— Assignment —
In the data below, locate each line with the word "computer" and list it.

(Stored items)

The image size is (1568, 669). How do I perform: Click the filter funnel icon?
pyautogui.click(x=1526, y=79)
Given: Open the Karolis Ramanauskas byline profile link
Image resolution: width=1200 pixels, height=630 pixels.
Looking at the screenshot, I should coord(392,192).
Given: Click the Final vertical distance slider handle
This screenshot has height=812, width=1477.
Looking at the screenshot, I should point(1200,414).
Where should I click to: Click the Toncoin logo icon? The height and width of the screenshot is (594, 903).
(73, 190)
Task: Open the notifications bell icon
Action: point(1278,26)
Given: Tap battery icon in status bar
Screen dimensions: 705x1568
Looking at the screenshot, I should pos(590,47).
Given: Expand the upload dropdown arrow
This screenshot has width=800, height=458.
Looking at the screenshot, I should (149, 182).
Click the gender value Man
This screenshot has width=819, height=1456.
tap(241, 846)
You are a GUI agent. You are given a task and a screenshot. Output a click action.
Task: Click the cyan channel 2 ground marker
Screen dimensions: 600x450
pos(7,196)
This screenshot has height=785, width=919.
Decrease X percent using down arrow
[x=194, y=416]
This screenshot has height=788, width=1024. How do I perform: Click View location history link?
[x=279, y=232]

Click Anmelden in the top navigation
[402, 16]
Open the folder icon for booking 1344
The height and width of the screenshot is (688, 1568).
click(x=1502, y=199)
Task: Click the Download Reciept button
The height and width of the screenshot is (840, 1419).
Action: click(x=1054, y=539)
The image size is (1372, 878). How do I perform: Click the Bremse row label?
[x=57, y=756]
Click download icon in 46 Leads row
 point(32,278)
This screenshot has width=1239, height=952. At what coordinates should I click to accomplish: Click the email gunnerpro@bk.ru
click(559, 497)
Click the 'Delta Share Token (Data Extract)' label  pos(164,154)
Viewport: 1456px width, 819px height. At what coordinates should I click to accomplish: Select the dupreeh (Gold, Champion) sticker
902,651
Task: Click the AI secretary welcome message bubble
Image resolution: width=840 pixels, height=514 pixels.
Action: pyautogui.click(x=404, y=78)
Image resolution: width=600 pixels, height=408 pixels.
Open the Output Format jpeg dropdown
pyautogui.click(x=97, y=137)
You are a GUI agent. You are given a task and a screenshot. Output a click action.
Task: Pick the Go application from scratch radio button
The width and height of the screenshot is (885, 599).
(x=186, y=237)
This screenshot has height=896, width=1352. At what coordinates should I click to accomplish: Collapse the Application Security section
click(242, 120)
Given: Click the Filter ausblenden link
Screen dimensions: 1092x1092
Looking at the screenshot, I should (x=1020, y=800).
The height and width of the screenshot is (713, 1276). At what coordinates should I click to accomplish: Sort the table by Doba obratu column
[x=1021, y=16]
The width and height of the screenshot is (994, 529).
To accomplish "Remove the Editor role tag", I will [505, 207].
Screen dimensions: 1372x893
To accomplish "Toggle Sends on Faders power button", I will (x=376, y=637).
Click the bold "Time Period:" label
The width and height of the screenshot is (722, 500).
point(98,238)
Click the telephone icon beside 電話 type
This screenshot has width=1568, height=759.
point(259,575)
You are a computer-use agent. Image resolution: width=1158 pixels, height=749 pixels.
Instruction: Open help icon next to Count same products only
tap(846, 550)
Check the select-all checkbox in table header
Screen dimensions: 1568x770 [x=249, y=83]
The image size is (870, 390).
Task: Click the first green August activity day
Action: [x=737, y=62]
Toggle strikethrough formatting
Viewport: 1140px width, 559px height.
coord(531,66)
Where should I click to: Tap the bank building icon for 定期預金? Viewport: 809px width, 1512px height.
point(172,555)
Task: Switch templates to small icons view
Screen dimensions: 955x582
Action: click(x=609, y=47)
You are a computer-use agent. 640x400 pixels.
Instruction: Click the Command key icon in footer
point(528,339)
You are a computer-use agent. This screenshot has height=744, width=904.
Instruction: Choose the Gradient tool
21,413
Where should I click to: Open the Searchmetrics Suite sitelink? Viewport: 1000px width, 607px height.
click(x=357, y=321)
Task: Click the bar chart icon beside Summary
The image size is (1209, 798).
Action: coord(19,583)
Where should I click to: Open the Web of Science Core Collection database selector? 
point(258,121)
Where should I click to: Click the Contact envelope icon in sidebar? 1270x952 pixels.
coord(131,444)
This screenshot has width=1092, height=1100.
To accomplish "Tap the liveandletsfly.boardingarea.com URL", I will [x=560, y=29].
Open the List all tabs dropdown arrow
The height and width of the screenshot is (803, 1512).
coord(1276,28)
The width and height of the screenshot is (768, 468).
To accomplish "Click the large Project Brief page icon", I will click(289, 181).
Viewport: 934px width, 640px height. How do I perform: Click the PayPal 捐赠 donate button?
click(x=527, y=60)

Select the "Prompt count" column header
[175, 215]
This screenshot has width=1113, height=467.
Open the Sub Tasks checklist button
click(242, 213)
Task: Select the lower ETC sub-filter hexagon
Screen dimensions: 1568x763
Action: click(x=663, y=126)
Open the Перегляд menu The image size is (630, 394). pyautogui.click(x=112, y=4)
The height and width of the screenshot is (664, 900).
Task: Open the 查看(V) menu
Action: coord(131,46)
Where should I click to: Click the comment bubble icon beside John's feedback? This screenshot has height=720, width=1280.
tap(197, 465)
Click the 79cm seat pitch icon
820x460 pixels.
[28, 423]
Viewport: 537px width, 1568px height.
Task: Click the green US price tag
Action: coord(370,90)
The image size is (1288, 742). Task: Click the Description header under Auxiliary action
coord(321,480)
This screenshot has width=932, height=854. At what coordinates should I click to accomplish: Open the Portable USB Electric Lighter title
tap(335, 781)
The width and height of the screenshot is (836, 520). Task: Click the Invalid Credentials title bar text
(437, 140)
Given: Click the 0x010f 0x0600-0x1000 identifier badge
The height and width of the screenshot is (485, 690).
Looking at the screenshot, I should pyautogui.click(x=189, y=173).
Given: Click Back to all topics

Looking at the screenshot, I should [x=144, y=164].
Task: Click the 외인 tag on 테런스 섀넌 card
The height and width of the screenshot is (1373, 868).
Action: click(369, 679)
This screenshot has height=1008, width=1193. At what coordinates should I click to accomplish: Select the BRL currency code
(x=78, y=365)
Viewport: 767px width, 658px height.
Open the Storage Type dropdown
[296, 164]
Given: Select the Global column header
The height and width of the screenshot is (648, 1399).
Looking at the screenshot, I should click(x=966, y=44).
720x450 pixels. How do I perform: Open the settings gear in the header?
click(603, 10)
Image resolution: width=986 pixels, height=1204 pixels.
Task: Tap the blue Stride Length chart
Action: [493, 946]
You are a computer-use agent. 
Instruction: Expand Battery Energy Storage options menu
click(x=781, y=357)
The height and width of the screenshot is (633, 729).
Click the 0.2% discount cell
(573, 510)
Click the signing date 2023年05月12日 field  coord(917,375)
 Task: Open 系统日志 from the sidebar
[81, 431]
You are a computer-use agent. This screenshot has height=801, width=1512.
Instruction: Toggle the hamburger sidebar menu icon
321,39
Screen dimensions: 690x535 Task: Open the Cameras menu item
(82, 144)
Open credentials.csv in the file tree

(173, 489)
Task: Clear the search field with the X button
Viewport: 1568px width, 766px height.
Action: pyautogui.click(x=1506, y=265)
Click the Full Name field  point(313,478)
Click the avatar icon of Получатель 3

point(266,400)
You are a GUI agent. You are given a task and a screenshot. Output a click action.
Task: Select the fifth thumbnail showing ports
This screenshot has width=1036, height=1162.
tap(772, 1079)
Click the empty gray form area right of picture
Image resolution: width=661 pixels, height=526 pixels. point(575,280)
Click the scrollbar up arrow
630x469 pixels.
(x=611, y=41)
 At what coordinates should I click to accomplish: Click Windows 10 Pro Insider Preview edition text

— Output of the task —
You are a computer-use agent. Image resolution: width=1158 pixels, height=749 pixels.
You are a computer-use agent. 640x400 pixels.
You are a computer-use agent. This screenshot has height=744, width=904.
You are a computer-use agent. 
You are a computer-use agent. This screenshot has height=801, width=1512.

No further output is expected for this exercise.